== Task to carry out ==
For the entries that follow, restate word for word the line containing "Task: View the Venezuela Guyana video", the line containing "Task: Click the 增加 plus icon button", and every line that lies between them.

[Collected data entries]
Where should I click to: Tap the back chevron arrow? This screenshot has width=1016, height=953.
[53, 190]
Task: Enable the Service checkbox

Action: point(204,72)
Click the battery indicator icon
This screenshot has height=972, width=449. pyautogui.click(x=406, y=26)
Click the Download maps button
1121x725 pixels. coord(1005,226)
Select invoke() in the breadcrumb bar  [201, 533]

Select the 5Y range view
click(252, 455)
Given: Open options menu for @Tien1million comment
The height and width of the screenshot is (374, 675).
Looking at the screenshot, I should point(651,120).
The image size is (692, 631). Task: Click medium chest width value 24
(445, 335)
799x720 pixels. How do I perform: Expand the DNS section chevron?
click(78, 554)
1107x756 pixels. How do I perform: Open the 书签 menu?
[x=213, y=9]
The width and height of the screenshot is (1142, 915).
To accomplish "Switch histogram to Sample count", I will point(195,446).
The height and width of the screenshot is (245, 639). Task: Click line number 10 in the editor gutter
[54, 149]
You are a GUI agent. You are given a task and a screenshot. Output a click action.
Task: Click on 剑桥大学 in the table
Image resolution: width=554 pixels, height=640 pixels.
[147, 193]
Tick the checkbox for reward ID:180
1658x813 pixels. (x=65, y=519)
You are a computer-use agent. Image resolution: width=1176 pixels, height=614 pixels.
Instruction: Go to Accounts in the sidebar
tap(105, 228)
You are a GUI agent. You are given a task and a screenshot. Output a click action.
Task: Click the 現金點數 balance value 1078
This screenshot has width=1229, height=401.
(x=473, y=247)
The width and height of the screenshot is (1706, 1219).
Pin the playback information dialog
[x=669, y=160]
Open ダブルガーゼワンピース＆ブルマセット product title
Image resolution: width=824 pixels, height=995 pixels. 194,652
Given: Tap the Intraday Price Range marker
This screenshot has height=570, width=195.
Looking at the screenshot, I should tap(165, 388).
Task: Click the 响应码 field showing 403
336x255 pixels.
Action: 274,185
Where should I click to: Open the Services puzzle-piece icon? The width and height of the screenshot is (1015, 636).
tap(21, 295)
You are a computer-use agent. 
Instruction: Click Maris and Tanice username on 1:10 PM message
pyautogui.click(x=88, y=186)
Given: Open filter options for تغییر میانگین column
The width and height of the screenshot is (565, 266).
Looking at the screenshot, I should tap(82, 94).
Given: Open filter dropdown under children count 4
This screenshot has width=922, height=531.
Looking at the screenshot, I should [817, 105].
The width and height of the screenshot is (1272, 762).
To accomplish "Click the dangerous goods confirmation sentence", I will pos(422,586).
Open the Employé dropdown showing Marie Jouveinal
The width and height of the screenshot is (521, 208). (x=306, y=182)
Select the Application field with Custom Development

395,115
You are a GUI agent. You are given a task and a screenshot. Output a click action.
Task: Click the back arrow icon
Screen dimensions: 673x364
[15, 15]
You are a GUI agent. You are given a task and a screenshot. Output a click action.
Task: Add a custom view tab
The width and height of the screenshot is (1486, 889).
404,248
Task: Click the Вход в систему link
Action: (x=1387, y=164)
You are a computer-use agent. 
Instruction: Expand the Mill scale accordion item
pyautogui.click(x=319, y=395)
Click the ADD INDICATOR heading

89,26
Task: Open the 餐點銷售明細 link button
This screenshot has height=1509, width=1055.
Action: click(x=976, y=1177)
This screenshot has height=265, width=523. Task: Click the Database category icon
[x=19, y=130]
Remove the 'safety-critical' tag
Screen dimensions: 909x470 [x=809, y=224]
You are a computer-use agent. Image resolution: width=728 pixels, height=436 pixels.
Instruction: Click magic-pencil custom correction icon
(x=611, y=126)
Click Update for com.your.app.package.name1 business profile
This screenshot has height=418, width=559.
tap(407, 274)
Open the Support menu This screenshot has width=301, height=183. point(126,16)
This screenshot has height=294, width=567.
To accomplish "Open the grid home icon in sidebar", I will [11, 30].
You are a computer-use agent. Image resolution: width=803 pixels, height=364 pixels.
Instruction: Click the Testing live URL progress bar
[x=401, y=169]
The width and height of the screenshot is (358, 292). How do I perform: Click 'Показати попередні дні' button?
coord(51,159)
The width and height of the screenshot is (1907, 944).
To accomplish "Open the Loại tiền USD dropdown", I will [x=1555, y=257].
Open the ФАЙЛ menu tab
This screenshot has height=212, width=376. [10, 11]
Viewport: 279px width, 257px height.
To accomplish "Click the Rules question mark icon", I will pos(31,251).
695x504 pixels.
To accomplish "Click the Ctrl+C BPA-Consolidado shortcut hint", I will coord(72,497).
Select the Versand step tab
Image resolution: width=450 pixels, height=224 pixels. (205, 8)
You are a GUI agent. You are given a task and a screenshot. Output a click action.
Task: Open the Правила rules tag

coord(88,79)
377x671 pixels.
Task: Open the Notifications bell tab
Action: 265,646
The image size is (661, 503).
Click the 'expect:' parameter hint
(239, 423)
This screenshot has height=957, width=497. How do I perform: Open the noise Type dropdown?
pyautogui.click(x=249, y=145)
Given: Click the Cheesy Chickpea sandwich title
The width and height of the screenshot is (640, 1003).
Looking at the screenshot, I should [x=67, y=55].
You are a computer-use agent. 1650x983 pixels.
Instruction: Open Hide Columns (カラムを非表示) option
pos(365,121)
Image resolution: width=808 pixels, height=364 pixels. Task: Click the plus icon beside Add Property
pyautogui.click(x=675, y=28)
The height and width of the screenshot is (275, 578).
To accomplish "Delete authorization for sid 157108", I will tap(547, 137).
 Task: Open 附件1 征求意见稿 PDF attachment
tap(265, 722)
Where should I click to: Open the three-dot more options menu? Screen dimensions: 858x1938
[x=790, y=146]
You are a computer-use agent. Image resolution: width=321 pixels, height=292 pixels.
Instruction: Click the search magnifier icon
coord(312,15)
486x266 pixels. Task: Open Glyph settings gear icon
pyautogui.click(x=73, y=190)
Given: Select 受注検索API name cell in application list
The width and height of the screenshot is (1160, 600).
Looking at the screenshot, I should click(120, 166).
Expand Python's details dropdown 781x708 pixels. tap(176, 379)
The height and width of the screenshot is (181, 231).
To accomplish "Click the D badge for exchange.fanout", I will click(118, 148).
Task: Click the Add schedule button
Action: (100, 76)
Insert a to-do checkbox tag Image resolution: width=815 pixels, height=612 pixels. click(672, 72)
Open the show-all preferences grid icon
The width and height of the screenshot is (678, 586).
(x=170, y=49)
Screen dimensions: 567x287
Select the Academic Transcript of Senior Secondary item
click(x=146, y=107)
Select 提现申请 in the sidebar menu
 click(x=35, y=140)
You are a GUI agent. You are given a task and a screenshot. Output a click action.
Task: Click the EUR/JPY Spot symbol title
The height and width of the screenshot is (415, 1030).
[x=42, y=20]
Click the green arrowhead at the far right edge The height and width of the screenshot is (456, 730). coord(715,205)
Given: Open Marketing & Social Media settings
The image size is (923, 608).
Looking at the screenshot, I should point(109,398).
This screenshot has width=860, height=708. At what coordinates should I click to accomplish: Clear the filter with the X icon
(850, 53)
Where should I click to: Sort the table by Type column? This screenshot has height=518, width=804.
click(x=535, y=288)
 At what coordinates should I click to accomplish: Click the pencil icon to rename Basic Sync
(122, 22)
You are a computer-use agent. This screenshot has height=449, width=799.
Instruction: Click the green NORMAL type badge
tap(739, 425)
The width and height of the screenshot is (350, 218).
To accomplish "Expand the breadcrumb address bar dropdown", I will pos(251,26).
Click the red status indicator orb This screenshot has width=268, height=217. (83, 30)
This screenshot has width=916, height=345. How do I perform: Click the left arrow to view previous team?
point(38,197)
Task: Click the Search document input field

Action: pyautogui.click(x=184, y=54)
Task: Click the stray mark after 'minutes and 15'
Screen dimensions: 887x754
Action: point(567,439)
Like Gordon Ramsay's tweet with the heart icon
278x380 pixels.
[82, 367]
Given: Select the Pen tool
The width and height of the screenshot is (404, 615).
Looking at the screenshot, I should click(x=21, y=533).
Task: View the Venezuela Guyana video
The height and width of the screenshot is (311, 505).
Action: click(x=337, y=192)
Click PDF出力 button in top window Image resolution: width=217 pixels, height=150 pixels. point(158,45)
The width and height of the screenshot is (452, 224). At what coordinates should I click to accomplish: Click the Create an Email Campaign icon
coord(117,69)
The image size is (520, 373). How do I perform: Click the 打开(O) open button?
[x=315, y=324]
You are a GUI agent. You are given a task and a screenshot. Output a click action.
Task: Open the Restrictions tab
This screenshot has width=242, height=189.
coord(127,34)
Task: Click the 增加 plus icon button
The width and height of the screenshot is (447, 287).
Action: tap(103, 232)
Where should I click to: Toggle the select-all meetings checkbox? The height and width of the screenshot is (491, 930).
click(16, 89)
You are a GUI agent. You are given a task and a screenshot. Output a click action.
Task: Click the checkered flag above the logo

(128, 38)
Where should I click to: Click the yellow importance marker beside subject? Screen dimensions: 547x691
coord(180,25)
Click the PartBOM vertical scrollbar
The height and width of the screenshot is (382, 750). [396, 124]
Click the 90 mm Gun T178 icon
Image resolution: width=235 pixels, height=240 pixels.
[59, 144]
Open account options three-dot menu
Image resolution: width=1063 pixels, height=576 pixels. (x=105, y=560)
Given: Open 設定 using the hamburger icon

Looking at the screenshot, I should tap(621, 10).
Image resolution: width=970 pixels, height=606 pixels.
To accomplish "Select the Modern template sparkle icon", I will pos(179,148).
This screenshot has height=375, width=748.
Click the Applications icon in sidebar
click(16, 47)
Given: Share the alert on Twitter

== Solution to the exercise ==
Task: View the Venezuela Guyana video
The height and width of the screenshot is (311, 505).
Action: click(x=337, y=192)
Click PDF出力 button in top window Image resolution: width=217 pixels, height=150 pixels. point(158,45)
The width and height of the screenshot is (452, 224). At what coordinates should I click to accomplish: Click the Create an Email Campaign icon
coord(117,69)
The image size is (520, 373). How do I perform: Click the 打开(O) open button?
[x=315, y=324]
You are a GUI agent. You are given a task and a screenshot. Output a click action.
Task: Open the Restrictions tab
This screenshot has width=242, height=189.
coord(127,34)
Task: Click the 增加 plus icon button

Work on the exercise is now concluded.